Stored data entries
------

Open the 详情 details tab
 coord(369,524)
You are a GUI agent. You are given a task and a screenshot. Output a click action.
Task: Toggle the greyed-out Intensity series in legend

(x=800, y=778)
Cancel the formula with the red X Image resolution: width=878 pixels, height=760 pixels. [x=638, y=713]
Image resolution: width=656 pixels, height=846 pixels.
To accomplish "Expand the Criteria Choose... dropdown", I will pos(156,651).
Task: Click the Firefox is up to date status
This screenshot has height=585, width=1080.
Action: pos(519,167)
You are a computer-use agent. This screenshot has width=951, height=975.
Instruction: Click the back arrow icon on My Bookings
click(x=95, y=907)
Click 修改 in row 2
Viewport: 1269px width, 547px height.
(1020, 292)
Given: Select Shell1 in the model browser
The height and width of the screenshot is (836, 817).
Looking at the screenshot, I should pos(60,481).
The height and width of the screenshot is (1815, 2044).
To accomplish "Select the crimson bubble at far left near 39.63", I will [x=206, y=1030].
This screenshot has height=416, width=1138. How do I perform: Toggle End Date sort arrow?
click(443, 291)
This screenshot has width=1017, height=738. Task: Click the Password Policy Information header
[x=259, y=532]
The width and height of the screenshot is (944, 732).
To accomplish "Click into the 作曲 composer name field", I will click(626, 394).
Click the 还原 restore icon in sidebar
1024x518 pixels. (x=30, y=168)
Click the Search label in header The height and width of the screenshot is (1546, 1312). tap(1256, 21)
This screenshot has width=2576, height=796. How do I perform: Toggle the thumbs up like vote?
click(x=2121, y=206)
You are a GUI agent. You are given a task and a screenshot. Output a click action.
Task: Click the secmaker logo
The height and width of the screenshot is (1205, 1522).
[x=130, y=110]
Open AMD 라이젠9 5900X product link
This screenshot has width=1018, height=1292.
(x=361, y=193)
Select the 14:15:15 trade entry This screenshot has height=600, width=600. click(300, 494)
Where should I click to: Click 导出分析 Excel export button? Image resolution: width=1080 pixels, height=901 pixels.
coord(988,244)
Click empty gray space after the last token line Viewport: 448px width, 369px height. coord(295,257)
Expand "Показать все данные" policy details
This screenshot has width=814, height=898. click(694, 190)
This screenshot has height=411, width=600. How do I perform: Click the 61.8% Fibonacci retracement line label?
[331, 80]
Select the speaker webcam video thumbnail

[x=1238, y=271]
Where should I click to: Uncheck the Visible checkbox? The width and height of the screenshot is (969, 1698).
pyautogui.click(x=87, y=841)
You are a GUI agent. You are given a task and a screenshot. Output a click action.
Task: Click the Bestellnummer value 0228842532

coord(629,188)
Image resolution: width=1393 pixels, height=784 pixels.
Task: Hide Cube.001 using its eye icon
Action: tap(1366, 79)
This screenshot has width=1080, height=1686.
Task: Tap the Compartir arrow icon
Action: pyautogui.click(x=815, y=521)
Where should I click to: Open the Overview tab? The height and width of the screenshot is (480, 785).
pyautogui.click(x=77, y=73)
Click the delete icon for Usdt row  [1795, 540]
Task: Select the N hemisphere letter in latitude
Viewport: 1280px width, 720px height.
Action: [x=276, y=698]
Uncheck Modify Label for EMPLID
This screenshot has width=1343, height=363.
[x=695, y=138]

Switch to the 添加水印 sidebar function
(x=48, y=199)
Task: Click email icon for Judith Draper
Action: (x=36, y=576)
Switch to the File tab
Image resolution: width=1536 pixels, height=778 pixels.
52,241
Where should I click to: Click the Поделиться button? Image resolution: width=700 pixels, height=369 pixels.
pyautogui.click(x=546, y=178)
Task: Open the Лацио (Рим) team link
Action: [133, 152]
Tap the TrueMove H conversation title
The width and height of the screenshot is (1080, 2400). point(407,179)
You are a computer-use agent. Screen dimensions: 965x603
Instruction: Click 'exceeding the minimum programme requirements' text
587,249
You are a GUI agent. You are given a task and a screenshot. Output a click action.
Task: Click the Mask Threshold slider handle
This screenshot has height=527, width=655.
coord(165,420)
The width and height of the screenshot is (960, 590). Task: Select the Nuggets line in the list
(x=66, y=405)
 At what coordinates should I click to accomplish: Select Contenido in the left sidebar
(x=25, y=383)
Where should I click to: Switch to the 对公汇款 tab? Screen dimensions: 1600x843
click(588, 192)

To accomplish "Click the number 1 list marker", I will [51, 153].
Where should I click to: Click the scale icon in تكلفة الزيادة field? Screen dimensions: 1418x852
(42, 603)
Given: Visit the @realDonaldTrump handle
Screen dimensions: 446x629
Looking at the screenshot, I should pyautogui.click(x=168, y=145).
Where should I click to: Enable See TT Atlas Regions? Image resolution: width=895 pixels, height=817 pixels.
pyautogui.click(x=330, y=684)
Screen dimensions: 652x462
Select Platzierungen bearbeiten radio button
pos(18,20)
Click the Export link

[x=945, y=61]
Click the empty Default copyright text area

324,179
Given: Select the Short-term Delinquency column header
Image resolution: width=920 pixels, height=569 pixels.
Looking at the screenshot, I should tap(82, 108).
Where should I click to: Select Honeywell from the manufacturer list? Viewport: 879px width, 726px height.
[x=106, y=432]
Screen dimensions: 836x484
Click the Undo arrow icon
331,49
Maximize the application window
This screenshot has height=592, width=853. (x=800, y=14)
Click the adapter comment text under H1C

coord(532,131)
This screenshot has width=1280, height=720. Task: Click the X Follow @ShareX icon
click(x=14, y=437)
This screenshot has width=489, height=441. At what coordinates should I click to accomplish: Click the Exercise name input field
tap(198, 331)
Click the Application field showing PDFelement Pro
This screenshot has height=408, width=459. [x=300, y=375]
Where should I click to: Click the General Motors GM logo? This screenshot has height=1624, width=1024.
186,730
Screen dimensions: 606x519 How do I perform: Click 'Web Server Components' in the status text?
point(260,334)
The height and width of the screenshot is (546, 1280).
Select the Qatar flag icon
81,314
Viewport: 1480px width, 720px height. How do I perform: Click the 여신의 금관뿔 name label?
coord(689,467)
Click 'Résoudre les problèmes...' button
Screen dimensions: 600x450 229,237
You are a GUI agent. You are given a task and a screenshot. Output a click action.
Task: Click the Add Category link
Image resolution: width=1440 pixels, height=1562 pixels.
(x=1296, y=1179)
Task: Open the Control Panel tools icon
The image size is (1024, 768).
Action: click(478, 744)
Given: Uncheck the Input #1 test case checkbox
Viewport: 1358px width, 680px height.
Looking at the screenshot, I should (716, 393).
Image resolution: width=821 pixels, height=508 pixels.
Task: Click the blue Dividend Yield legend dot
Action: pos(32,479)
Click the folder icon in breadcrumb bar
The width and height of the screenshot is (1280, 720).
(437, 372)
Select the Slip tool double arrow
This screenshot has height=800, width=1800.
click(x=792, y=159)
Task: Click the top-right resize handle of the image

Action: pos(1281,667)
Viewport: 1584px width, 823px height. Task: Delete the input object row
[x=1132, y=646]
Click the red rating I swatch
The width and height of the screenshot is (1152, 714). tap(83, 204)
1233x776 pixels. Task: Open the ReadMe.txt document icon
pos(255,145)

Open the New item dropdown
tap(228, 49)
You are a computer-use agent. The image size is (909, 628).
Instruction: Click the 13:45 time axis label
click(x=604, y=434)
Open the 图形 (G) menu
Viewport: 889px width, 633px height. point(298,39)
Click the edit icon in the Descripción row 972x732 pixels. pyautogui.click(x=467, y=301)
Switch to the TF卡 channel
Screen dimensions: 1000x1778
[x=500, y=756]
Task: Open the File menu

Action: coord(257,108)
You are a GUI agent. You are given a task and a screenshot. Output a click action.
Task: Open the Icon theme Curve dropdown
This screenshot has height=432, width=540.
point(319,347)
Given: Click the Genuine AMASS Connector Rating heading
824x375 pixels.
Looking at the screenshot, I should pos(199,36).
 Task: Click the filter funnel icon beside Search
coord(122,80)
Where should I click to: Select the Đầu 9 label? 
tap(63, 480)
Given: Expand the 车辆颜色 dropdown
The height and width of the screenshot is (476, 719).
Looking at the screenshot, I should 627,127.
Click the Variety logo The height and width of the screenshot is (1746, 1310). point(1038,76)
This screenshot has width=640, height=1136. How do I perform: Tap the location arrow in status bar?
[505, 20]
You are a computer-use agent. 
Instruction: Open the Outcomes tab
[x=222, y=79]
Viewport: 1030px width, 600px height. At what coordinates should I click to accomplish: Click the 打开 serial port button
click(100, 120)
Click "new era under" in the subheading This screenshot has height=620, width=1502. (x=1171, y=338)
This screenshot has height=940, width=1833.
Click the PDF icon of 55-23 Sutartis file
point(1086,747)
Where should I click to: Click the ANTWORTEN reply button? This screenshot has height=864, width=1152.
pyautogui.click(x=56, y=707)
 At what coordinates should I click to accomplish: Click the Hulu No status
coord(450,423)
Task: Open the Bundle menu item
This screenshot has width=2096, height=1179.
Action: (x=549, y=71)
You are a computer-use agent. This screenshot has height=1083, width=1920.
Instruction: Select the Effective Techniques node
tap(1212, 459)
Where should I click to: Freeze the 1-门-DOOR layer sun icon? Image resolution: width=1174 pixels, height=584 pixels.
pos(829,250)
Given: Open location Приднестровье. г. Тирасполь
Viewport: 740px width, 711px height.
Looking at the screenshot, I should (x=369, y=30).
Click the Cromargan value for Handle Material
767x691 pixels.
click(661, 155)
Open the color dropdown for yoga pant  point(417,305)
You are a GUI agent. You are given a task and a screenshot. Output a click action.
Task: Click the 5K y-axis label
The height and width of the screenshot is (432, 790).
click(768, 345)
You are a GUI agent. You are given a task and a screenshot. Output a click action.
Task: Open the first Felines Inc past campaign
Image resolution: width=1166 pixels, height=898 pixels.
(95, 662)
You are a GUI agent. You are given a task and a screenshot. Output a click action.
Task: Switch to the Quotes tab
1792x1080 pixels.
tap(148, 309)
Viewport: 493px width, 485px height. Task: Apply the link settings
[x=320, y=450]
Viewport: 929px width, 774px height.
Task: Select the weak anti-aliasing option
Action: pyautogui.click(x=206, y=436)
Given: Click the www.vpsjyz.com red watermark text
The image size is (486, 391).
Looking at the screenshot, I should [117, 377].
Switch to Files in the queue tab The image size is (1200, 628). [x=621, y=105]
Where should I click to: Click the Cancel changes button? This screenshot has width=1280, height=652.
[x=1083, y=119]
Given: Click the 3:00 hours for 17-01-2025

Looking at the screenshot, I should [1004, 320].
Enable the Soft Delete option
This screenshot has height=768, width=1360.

------

## Problem requirements
The expected answer is each line of the records above that includes the string "computer".

## Response area
You are a computer-use agent. This screenshot has width=951, height=975.
You are a computer-use agent. Screen dimensions: 965x603
You are a computer-use agent. The image size is (909, 628).
You are a computer-use agent. 
You are a computer-use agent. This screenshot has height=1083, width=1920.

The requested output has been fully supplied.